Raman microscopy is commonly used to study the biological composition of especially diseased tissues and has been applied to tissue biopsies of virtually every organ (Krafft et al., 2009). Raman microscopy as well as the complementary infra-red (IR) microscopy have been utilised to image skin cross sections. Raman spectroscopy has also been employed to study the penetration of caffeine (Franzen et al., 2012) and anti-oxidants (Uragami et al., 2012). Confocal Raman microscopy provides a useful depth profiling technique as it allows label free imaging (Baia et al., 2002, Schmitt et al., 2003). The obtained spectral information allows imaging the distribution of substances or tissue features based on their chemical composition. Apart from penetration depth, the spectral information could be useful to identify chemical integrity (Zhang et al., 2007), hydration state (Chrit et al., 2007), oxidative stress (Ermakov et al., 2004) and the ability to individually track various ingredients of a formulation (Xiao et al., 2005). In Raman microscopy, the penetration depth of the excitation light strongly depends on the wavelength of the employed laser. Best penetration depths for biological samples are usually achieved in the near infra-red (NIR). Shorter wavelengths are scattered stronger, the intensity of the scattered light being proportional to the fourth power of the frequency. For longer wavelengths the absorption of water becomes a major problem. In this study, we employed a laser excitation source of 785 nm at constant laser intensity for imaging stratum corneum and the upper layers of the viable epidermis.

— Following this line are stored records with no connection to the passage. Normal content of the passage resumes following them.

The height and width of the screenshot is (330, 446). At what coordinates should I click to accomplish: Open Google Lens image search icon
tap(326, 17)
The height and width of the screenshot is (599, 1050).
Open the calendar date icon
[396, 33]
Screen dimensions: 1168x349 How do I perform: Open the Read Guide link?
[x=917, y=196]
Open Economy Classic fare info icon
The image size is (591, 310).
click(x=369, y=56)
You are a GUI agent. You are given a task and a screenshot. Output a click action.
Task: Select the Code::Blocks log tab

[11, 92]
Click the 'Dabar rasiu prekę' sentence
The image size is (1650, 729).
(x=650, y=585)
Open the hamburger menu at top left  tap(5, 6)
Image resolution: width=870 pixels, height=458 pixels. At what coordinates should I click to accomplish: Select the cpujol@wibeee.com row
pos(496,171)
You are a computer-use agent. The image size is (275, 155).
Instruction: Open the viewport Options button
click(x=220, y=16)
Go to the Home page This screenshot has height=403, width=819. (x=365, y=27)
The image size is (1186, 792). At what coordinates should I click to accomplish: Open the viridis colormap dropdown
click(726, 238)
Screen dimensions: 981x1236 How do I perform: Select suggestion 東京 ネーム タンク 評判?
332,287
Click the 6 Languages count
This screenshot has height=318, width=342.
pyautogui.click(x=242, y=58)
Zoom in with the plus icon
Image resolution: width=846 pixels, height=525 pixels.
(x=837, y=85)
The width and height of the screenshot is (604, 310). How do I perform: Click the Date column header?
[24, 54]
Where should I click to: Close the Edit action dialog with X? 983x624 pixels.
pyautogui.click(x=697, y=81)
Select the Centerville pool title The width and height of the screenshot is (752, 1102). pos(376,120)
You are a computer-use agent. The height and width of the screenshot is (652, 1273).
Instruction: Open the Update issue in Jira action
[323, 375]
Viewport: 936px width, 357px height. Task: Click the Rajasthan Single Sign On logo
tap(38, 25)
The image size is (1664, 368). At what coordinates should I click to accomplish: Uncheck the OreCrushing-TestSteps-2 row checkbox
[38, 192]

Information on intradermal water distribution is relevant as water is a natural carrier for hydrophilic compounds. Beta-carotene is of interest for dermatological applications as it has been suggested to reduce oxidative stresses in the skin related to ultraviolet and infra-red irradiation (Darvin et al., 2011, Stahl and Sies, 2012). Treatment with beta-carotene has also been shown to reduce skin carcinogenesis and is also indicated in the treatment of erythropoietic protoporphyria (Bayerl, 2008). Beta-carotene is often chosen as an example derivative of the carotenoid family, because it exhibits interesting resonance Raman properties. Due to the resonance effects the sensitivity of the Raman measurements is enhanced by several orders of magnitude. Measurements including quantification of β-carotene using resonance Raman effects are well established (Darvin et al., 2012, Ermakov and Gellermann, 2012). Our study provides a relatively simple methodology to non-invasively image the SC for distribution of deuterated water and beta-carotene, following transdermal application.